For the past couple of weeks, the philosophy of judicial originalism has gotten a lot of attention in the press thanks to Judge Amy Coney Barrett, though most of her critics have been intentionally obtuse about what that philosophy actually entails. Senator Dick Durbin, for example, seems to believe that under an originalist point of view, the Second Amendment only protects your right to own a musket, as opposed to modern day arms.
Durbin and other Democrats aren’t only misrepresenting originalism, but they’re embracing a view that the Constitution “lives and breathes” and changes based on our own interpretations, even if the text stays the same. In their view, the Second Amendment is now a dead letter that doesn’t actually protect against government infringement on the right to keep and bear arms at all.

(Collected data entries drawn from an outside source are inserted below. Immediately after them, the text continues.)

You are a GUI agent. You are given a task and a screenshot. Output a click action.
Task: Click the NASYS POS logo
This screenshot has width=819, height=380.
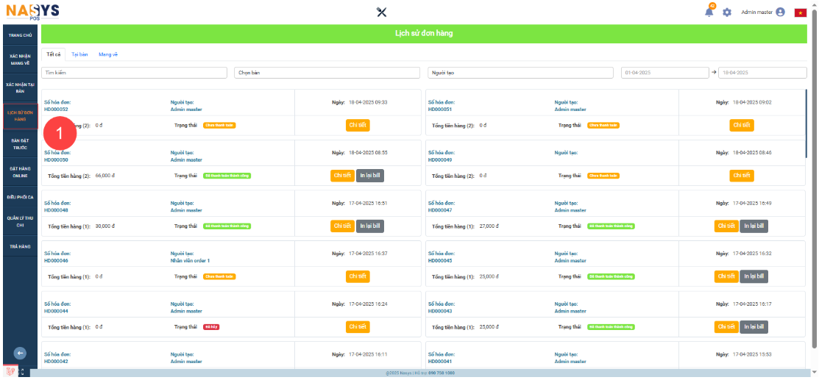coord(32,12)
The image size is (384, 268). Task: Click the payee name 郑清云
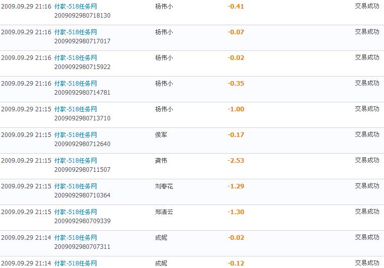point(164,212)
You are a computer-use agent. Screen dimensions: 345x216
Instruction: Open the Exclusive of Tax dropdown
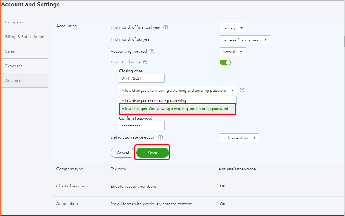pyautogui.click(x=239, y=137)
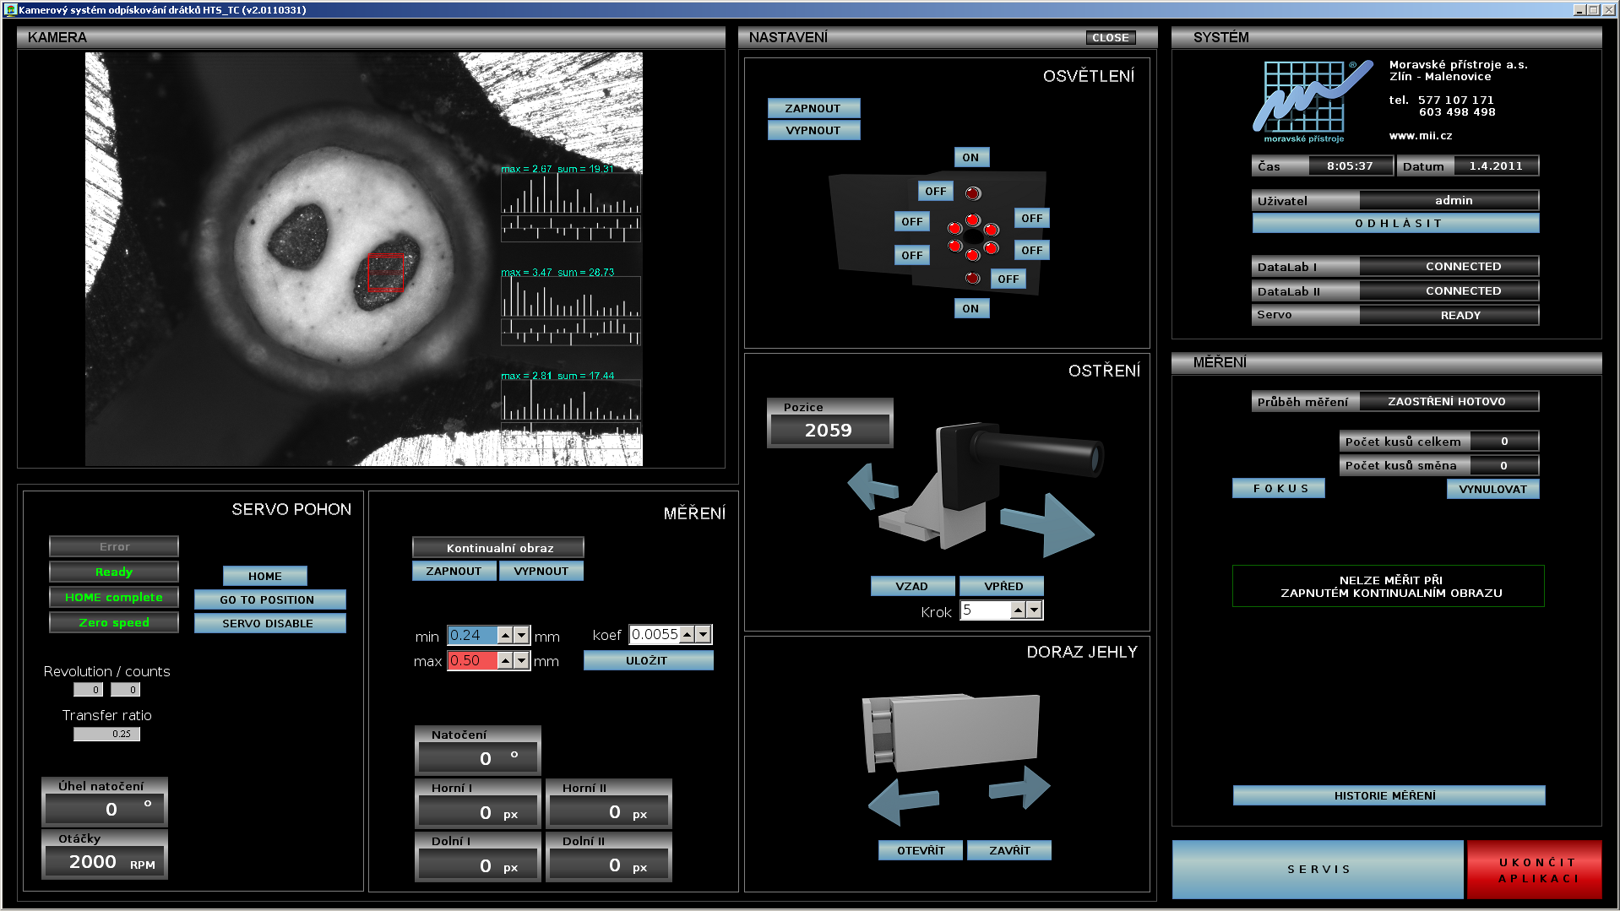The image size is (1620, 911).
Task: Expand the koef value dropdown
Action: (x=703, y=635)
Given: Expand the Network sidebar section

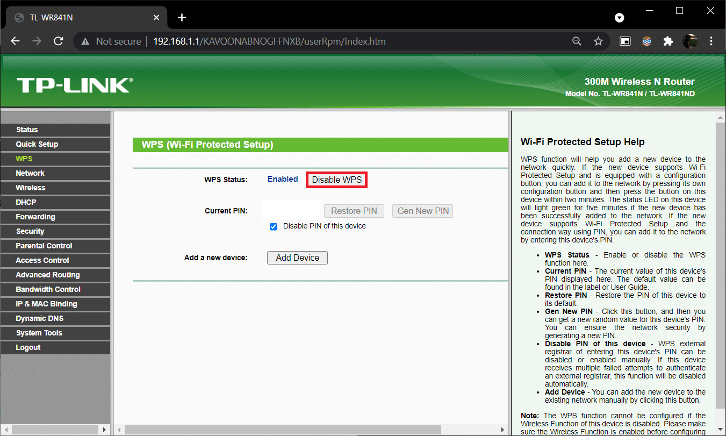Looking at the screenshot, I should [30, 173].
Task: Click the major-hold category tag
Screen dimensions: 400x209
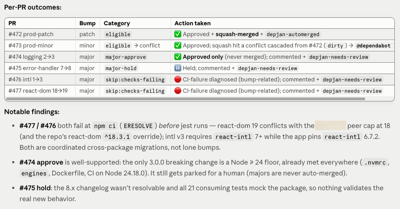Action: (x=121, y=68)
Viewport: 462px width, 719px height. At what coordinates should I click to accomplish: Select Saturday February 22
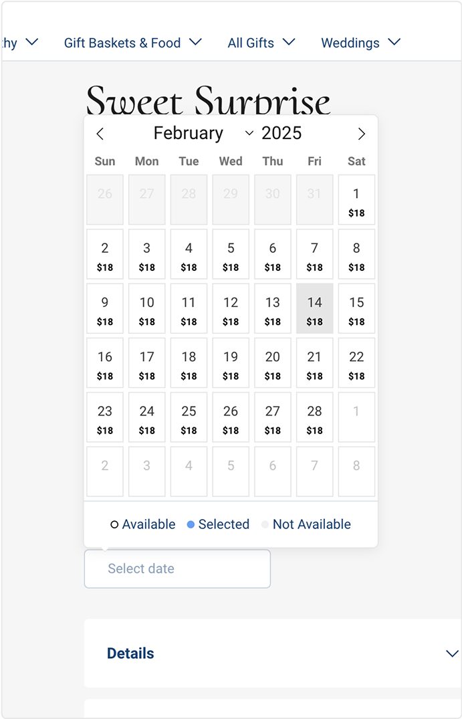(x=356, y=363)
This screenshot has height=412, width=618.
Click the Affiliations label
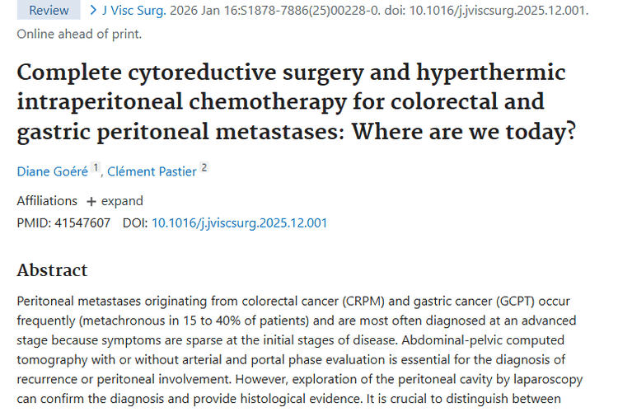[47, 201]
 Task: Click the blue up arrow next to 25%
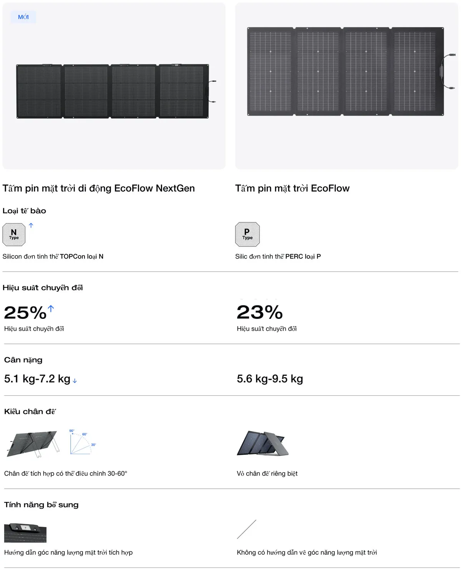51,308
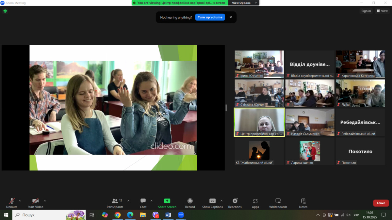The image size is (392, 220).
Task: Expand the View Options dropdown
Action: click(x=244, y=3)
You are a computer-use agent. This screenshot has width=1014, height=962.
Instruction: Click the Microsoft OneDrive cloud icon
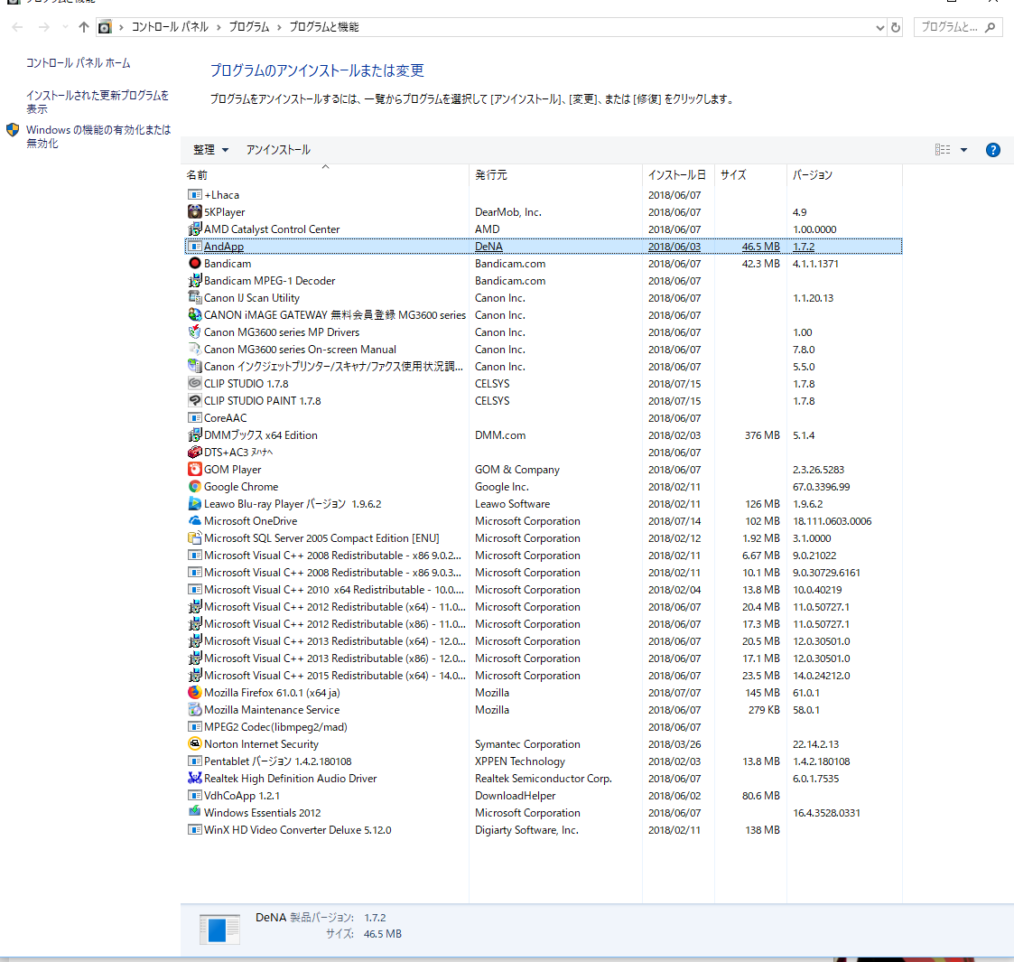[194, 521]
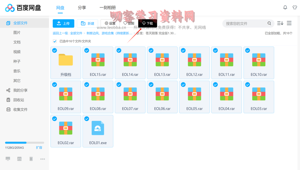
Task: Click the sort order icon with down arrow
Action: [x=281, y=23]
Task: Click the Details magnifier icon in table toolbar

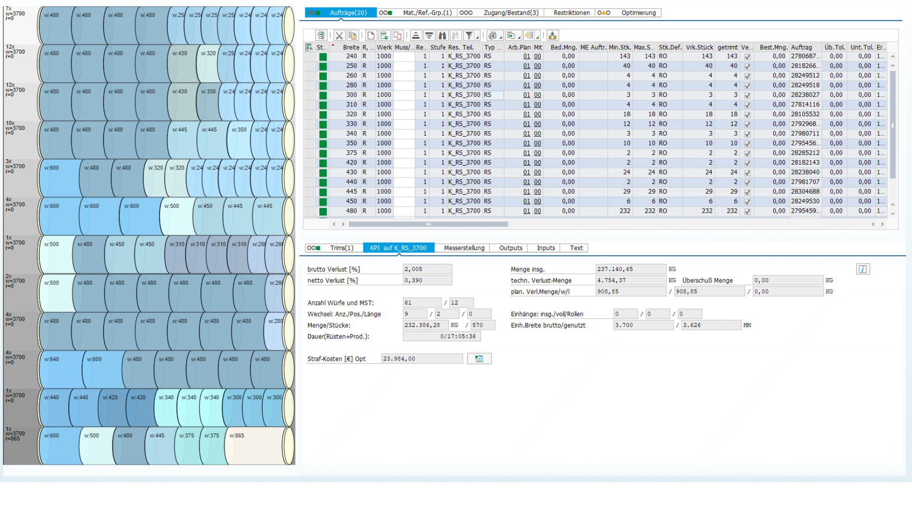Action: coord(321,36)
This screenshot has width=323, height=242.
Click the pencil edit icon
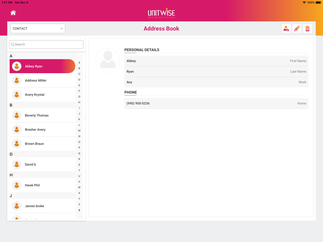(297, 29)
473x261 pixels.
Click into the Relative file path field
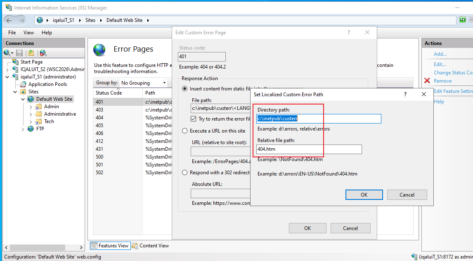coord(309,149)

This idea of an ever-changing Constitution has been taken to absurd lengths with a new column by Yale University doctoral student Alexander Zhang, who writes at The Atlantic that the Third Amendment is no longer about prohibiting the government from quartering troops in private homes, but could instead be used as a pretext to establish the right to be free from disease.
“No soldier,” the amendment reads, “shall, in time of peace be quartered in any house, without the consent of the owner, nor in time of war, but in a manner to be prescribed by law.” Federal courts have rarely invoked it, and in 2015 even rejected a Third Amendment claim against police officers’ occupation of a house. Now the subject of memes, the amendment, in the words of the legal historian Morton Horwitz, is an “interesting study in constitutional obsolescence.”
But surrendering to this senescence is a mistake. The Third Amendment might actually breathe new, constitutional life into what Ibram X. Kendi has labeled “freedom from infection.”
Zhang bases his argument on the idea that the Founders weren’t just concerned about the invasion of privacy and loss of property rights that would come with troops being quartered in private homes, but also the spread of smallpox. He doesn’t actually have much evidence that infection was a primary or even tertiary driver of the ratification of the Third Amendment, but ultimately that doesn’t matter. We should simply interpret the amendment to mean something completely different than what it actually says.
The final text does not mention disease, but the text of the amendment has not been an impediment to expansive (albeit controversial) interpretations in other regards. In 1965, the Court, in Griswold v. Connecticut, cited the amendment to find an implied constitutional right to privacy, and similar reasoning could be used again. Yet if the Third Amendment may have something to do with a right to be free from infection, what exactly is that right? Construed most narrowly, the amendment might merely imply a right to be free from having a specific category of people who might carry diseases forcibly pushed into one’s house without consent. But broader interpretations are possible. The amendment could be interpreted to include other governmental actors, and house could be understood expansively. The broadest interpretation might recognize a general right to be free from being forced to come into close contact with diseases. Since the Founders’ world looked tremendously different from our world today, the question is where to draw the line: how much to limit the amendment to a narrow interpretation of its text and how much to prioritize the broader rationales at its foundation.
This is an utterly absurd view of the Constitution, and it renders the original meaning of virtually every one of our Constitutional rights null and void, or at least subject to the whims of a legislative majority. A judicial philosophy that finds room for mask mandates in the Third Amendment while placing the most commonly sold rifle in America outside the scope of the Second Amendment isn’t a philosophy based on the law at all. It’s simply a power grab at the expense of our individual rights, and it has no place in our nation’s courts.